Ndegwa Njiru Criticizes President Ruto for Claiming 3 Million Vote Election Margin
How informative is this news?
Political analyst and advocate Ndegwa Njiru has scoffed at President William Ruto’s confidence of securing a three-million-vote victory margin in the 2027 General Election. Njiru argues that the Head of State’s remarks betray anxiety rather than strength, questioning both the logic and legitimacy behind Ruto’s repeated assertions that a looming Orange Democratic Movement (ODM) and United Democratic Alliance (UDA) political arrangement would hand him a landslide win against the opposition.

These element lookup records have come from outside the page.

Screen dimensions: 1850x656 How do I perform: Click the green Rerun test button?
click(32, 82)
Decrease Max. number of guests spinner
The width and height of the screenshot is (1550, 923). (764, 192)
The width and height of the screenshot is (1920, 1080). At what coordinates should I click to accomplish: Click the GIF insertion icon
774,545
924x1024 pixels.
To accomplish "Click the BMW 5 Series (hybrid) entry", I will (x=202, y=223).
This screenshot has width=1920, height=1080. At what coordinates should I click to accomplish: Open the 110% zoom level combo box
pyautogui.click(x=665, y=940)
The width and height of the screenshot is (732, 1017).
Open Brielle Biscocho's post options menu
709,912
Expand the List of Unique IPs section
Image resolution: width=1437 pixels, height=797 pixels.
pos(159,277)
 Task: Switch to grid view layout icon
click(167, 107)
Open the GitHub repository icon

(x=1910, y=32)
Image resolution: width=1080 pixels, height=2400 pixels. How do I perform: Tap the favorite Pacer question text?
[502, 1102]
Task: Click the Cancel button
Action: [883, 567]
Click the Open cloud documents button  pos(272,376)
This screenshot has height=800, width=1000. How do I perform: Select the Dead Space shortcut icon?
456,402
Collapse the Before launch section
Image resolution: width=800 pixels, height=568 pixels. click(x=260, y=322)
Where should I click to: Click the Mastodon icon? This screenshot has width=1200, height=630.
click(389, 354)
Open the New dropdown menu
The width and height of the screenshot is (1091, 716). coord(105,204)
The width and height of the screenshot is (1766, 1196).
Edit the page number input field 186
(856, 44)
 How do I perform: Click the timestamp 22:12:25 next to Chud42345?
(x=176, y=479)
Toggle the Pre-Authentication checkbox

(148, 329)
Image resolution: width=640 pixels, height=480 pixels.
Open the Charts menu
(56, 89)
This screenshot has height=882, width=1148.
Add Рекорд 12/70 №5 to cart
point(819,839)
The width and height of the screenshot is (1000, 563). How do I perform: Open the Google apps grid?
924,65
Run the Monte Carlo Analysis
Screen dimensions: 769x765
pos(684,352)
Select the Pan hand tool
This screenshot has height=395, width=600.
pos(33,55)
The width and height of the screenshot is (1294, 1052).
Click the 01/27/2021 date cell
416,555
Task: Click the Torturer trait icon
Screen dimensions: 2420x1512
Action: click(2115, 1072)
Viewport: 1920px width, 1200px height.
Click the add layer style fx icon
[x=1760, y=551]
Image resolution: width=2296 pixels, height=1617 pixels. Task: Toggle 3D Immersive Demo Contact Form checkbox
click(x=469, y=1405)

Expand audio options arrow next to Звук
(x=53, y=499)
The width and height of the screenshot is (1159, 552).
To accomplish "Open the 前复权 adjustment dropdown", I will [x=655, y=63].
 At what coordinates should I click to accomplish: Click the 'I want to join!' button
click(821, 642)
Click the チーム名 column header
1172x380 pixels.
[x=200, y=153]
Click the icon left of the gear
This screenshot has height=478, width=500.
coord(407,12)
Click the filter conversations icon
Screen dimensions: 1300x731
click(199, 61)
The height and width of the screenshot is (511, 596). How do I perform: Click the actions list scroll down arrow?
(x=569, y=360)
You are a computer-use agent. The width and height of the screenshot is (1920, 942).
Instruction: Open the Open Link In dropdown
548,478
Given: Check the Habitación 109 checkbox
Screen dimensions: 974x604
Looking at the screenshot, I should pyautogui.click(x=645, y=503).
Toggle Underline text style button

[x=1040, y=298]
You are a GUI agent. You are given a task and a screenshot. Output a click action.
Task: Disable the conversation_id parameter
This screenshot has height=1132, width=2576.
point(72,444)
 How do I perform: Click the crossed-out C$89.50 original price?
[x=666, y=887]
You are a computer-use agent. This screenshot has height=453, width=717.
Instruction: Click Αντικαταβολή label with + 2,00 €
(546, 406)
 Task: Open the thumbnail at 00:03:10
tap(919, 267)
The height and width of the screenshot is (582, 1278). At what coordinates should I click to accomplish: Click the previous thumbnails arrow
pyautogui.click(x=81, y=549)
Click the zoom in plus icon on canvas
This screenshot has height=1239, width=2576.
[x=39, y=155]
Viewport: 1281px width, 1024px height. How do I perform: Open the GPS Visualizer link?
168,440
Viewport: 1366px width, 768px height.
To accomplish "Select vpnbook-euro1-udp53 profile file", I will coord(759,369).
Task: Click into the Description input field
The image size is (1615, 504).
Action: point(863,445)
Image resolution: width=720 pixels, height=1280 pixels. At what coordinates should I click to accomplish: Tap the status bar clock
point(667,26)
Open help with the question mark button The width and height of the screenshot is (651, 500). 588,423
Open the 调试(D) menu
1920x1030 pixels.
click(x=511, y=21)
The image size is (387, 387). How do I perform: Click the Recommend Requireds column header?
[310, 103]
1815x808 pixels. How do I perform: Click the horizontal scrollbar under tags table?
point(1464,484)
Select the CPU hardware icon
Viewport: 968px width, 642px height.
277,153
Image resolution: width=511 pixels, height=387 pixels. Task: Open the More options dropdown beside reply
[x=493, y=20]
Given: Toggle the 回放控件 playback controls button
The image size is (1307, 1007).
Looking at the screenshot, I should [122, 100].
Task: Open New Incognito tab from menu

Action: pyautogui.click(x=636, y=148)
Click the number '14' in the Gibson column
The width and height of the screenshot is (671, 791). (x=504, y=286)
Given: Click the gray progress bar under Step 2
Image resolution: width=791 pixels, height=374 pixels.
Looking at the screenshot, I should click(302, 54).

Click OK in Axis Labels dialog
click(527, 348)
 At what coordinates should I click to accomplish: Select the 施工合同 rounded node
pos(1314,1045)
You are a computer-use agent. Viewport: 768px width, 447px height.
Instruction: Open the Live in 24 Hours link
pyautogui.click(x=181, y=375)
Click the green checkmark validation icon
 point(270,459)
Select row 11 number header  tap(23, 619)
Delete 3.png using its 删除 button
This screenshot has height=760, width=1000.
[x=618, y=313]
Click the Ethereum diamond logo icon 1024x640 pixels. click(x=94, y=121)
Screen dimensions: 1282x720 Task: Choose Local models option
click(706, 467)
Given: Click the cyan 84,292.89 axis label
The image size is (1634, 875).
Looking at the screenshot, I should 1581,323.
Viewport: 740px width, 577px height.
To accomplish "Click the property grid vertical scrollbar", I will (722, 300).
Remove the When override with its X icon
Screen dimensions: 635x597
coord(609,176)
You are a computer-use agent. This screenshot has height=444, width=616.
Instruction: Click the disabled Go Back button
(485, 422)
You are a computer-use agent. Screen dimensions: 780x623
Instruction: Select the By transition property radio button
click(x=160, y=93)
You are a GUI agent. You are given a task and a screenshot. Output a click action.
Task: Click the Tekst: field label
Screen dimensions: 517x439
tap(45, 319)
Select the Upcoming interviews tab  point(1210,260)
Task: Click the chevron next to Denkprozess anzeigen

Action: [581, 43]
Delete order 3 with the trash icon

According to Njiru, the President’s projections raise fundamental questions about electoral integrity and political cohesion within the emerging broad-based government. He stated, “Mr William Ruto understands that he cannot win his elections free, fair and square. He had to come up with the mechanisms of trying to steal the elections.” Njiru also took issue with what he described as exaggerated and shifting victory margins cited by the President, arguing that constantly inflating expected vote margins signals an attempt to pre-emptively legitimize a disputed outcome.
These remarks come against the backdrop of President Ruto’s own declaration that he is targeting a two-to-three-million-vote margin in 2027, anchored on a possible coalition between his UDA and ODM. Speaking on Monday, January 26, 2026, at State House, Nairobi, during a UDA National Governing Council meeting, Ruto said the proposed coalition is aimed at uniting the country and avoiding the razor-thin margins that characterized the 2022 presidential race. He defended the broad-based government arrangement, saying it has already yielded results, singling out Treasury Cabinet Secretary John Mbadi and other ODM figures for praise, and revealed that talks are ongoing to formalize a coalition with ODM ahead of 2027.
However, Njiru dismissed the President’s justification, arguing that the ODM-UDA rapprochement is riddled with internal contradictions and resistance. He warned that political absorption does not automatically translate into voter transfer, noting that party grassroots remain fractured and unpredictable. Njiru believes the President’s emphasis on numbers, rather than policy credibility, reflects unease about public sentiment. Ruto, on his part, has doubled down on strengthening UDA’s internal machinery, ordering a repeat of grassroots elections in polling centers with low turnout and insisting that future party nominations will be tightly controlled by the party. Njiru views such moves, combined with bold victory projections, as signaling an administration already bracing for a contested election.